Nie oznacza to, że wszystko, co dzieje się na tych platformach, jest negatywne. Dzięki tej nowej formie mediów i komunikacji istnieje wiele wyzwalających i odkupieńczych cech, które wynikają z tych platform, w tym nowo odkryta umiejętność pokonywania luk w konwersacji oraz możliwość zaangażowania się większej liczby osób w rozmowę i względnie rozpowszechniania wiedzy i opinii. swobodnie. Media społecznościowe są szybkie, łatwe, tanie iw pewnym sensie demokratyczne.
Kłopoty finansowe
Ale jest też zepsuta sprawa pieniędzy. Najważniejsze dla akcjonariuszy Facebooka nie jest to, jak wiele zmian społecznych inspiruje strona. Nie, serwisy społecznościowe są maksymalizacja zysku korporacje, o czym przypominają nam wszystkie te reklamy i „sponsorowane” treści w naszych kanałach informacyjnych. Serwisy społecznościowe, a nawet niektóre ruchy społeczne, nie powinny być źle rozumiane jako w pełni publiczne. W grę wchodzi cenzura, albo przez wewnętrzną policję społeczną, albo przez zewnętrzną policję z platformy, aby zapewnić zysk, upewniając się, że głosy są zgodne z ideologią, która jest dla nich korzystna. Ponadto wymaga krytycznego spojrzenia zarówno pod względem tego, co konsumujemy, jak i tego, co wydajemy, ponieważ wszystko, co zostanie wyświetlone na platformach mediów społecznościowych, będzie masowo konsumowane. Musimy być świadomi tego, w jaki sposób świadomie lub nieświadomie manipulujemy tym, jak jesteśmy przedstawiani, tak aby nie przeszkadzało to i nie dewaluowało kwestii, które wymagają bezinteresowności.

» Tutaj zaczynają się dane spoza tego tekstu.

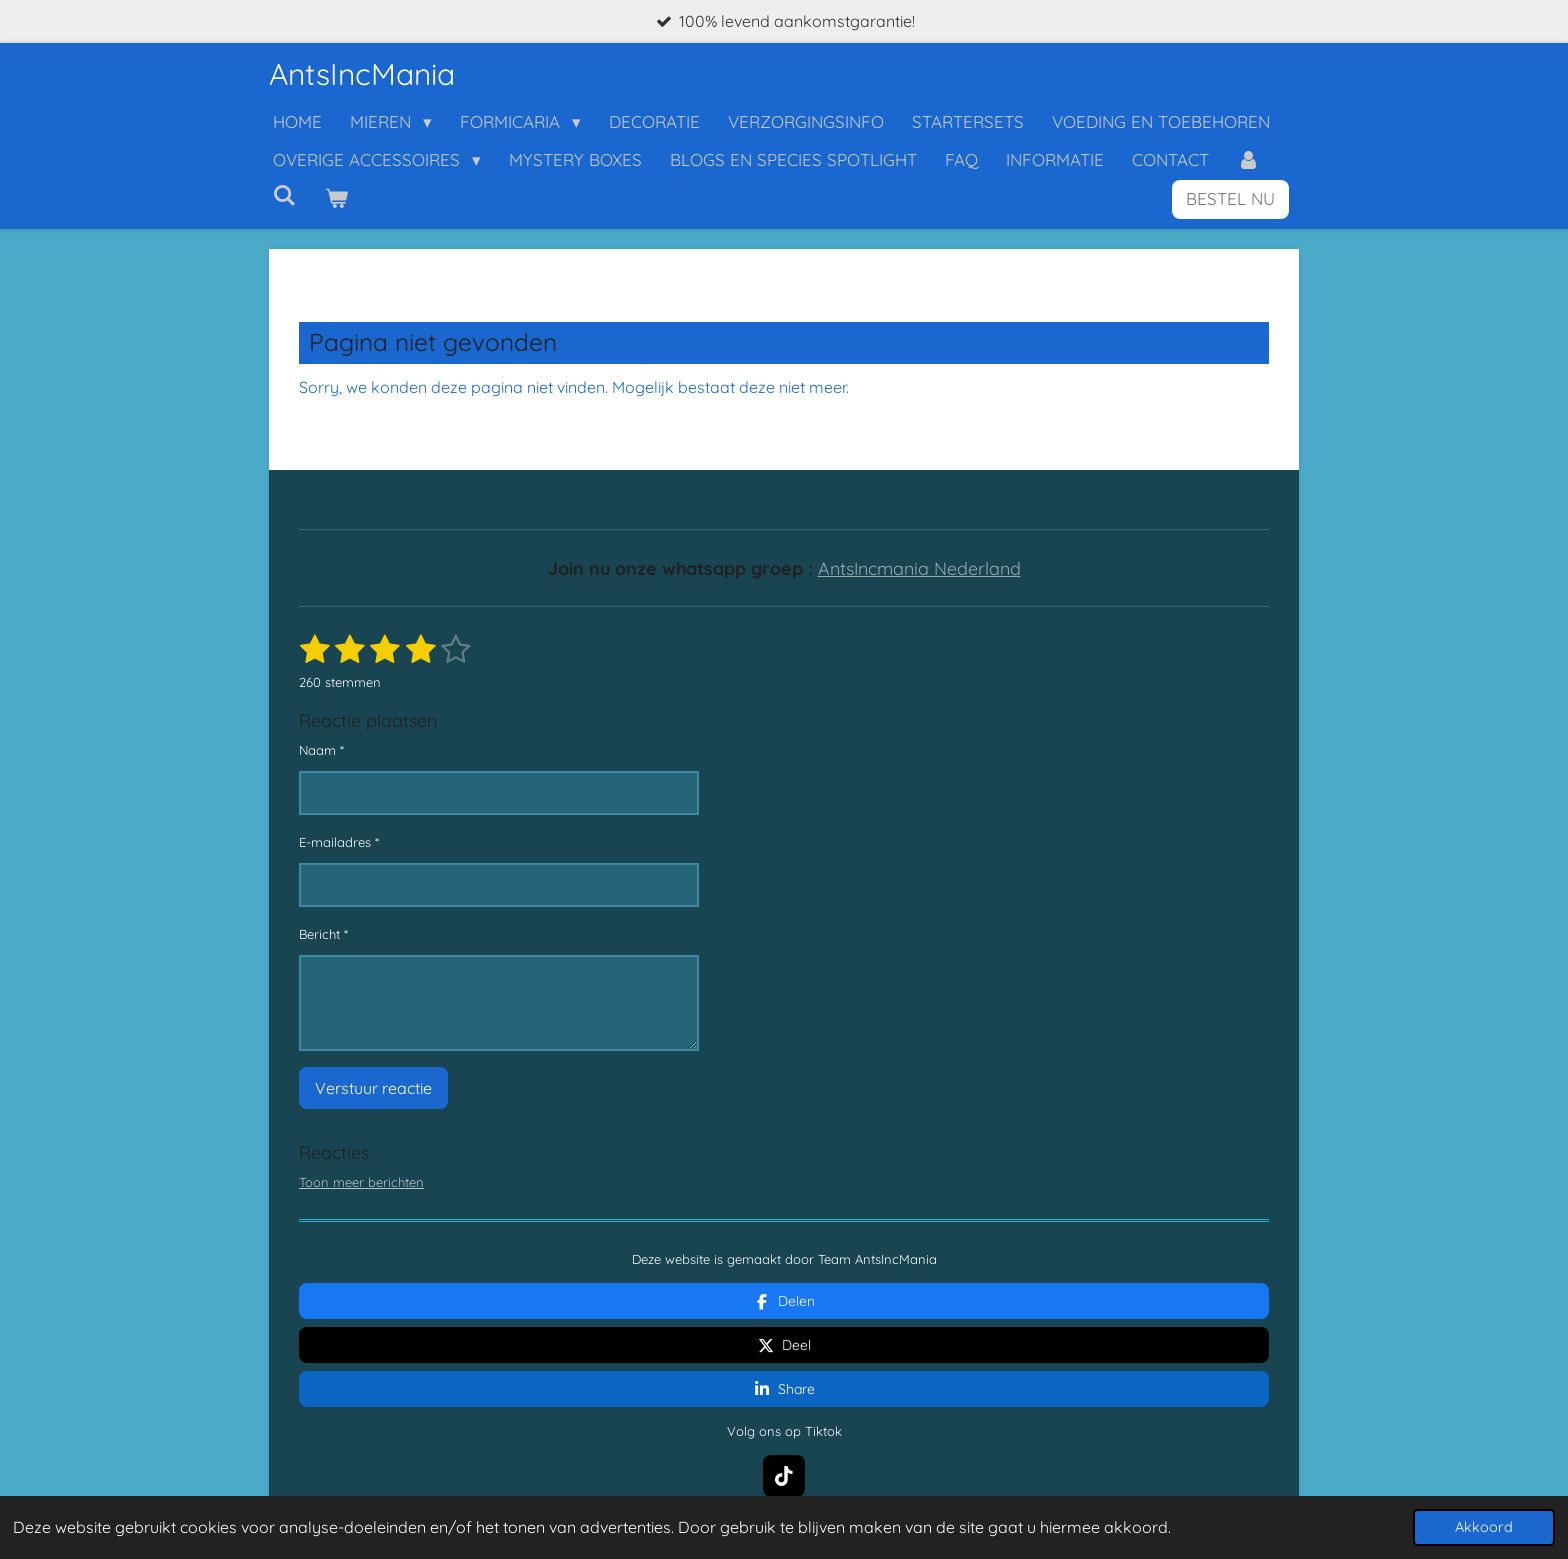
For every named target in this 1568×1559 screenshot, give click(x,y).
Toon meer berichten (361, 1182)
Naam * (321, 750)
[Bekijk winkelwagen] (337, 199)
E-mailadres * (339, 842)
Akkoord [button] (1484, 1527)
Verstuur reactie (373, 1088)
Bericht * (323, 934)
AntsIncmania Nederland (919, 568)
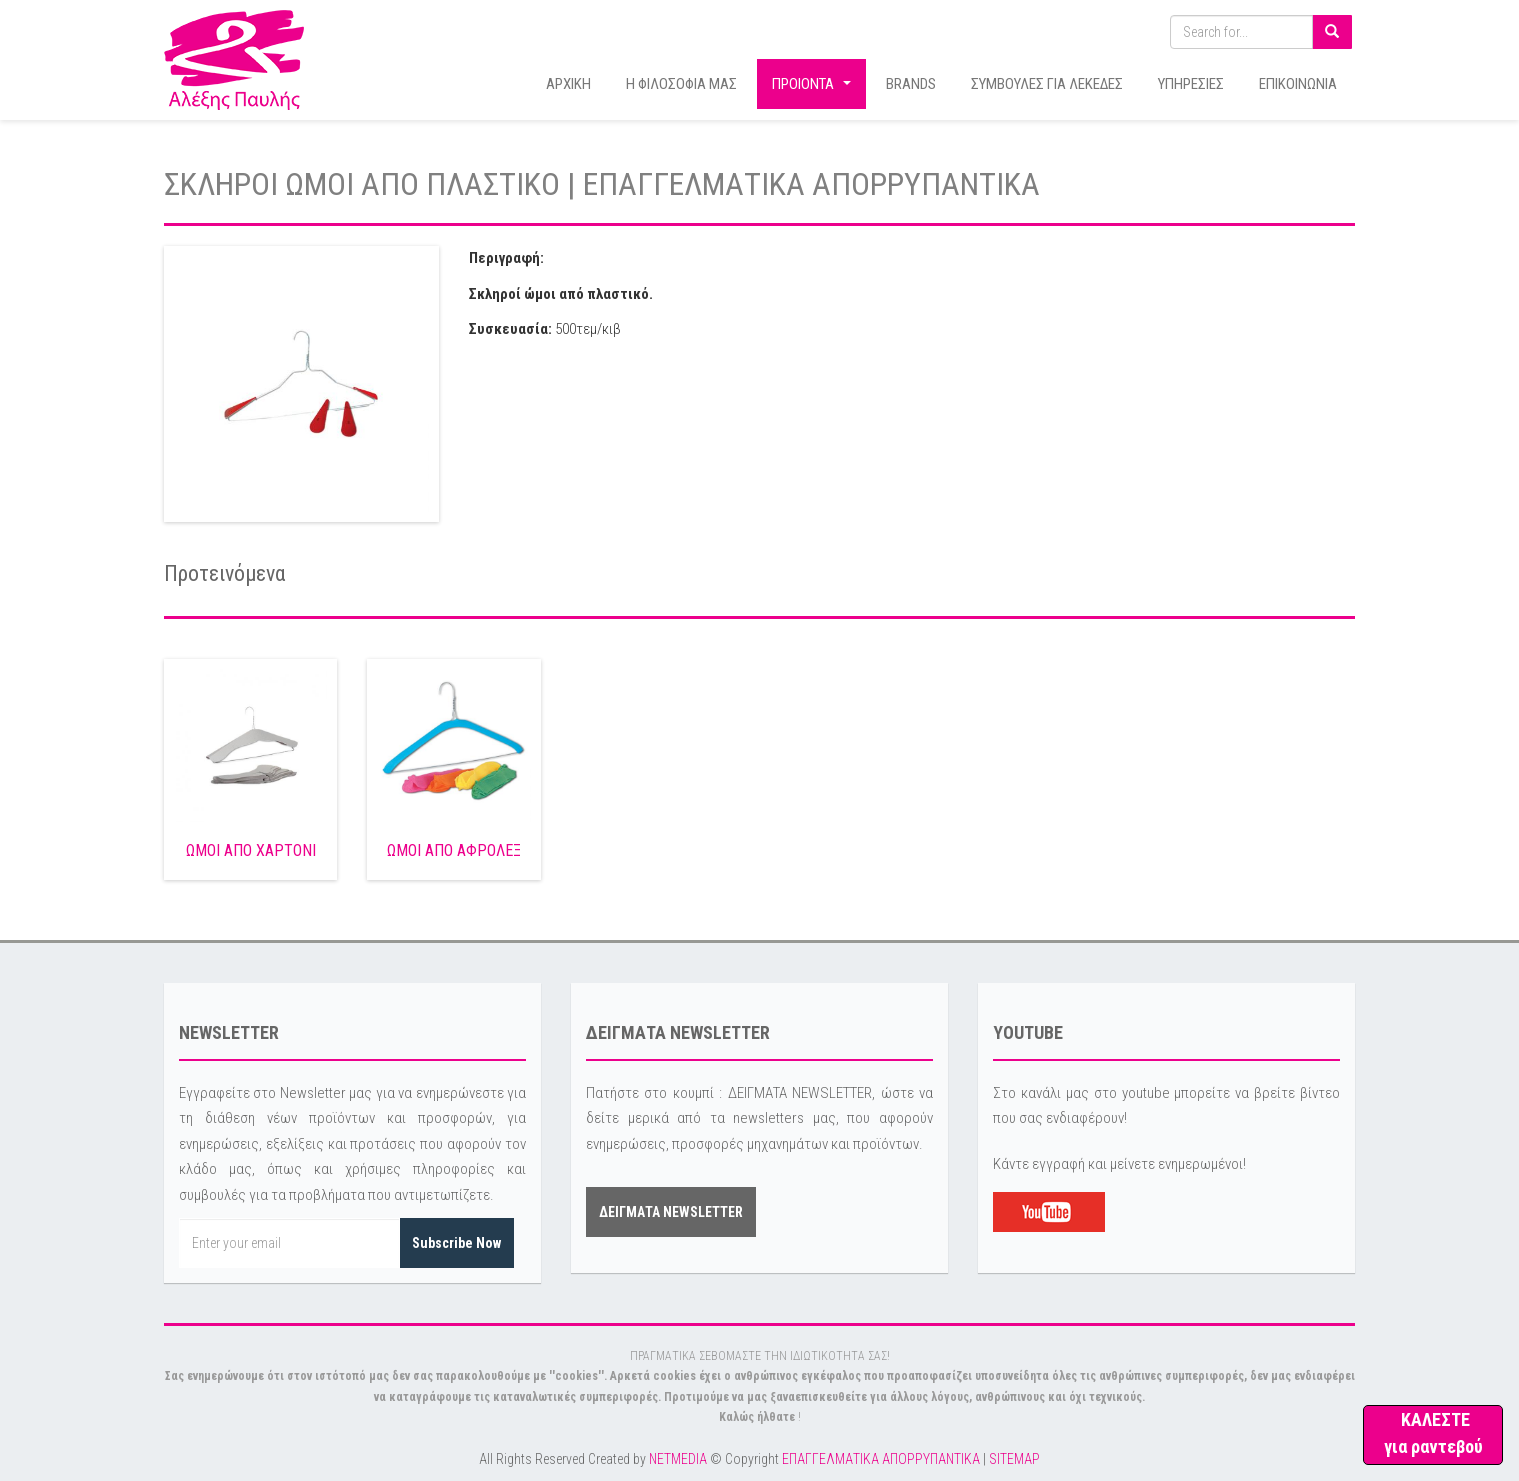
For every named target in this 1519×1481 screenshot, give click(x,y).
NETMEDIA (678, 1459)
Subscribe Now (456, 1243)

Musimy również zwiększać świadomość tego, w jaki sposób te platformy, z którymi współpracujemy, mają własne programy oparte na zysku. Ślepe przejście do aktywizmu w mediach społecznościowych jest niezwykle szkodliwe. To nowe medium jest pod silnym wpływem otaczających go hegemonicznych struktur i powinno być raczej celem krytyki niż podstawą rozpowszechniania.
To nie jest wezwanie do blokowania mediów społecznościowych jako miejsca wymiany. Zamiast tego, ta nowo odkryta obecność przejmowania pilnych problemów naszych czasów dla naszych osobistych korzyści wymaga od nas ponownej oceny tego, w jaki sposób angażujemy się i uczestniczymy w tej nowej formie interakcji. Jest to wezwanie do bardziej krytycznego przemyślenia sposobu wymiany i przedstawiania informacji oraz do skierowania aktywizmu w kierunku, który pozostaje prawdziwszy dla jego przyczyny.
Rebecca Pond jest niedawnym absolwentem Bard High School Early College gdzie otrzymała dyplom Associate of Arts z Bard College oraz New York High School Regents Diploma. Jesienią będzie uczęszczać na Columbia University, gdzie zamierza kontynuować studia anglistyki i filozofii.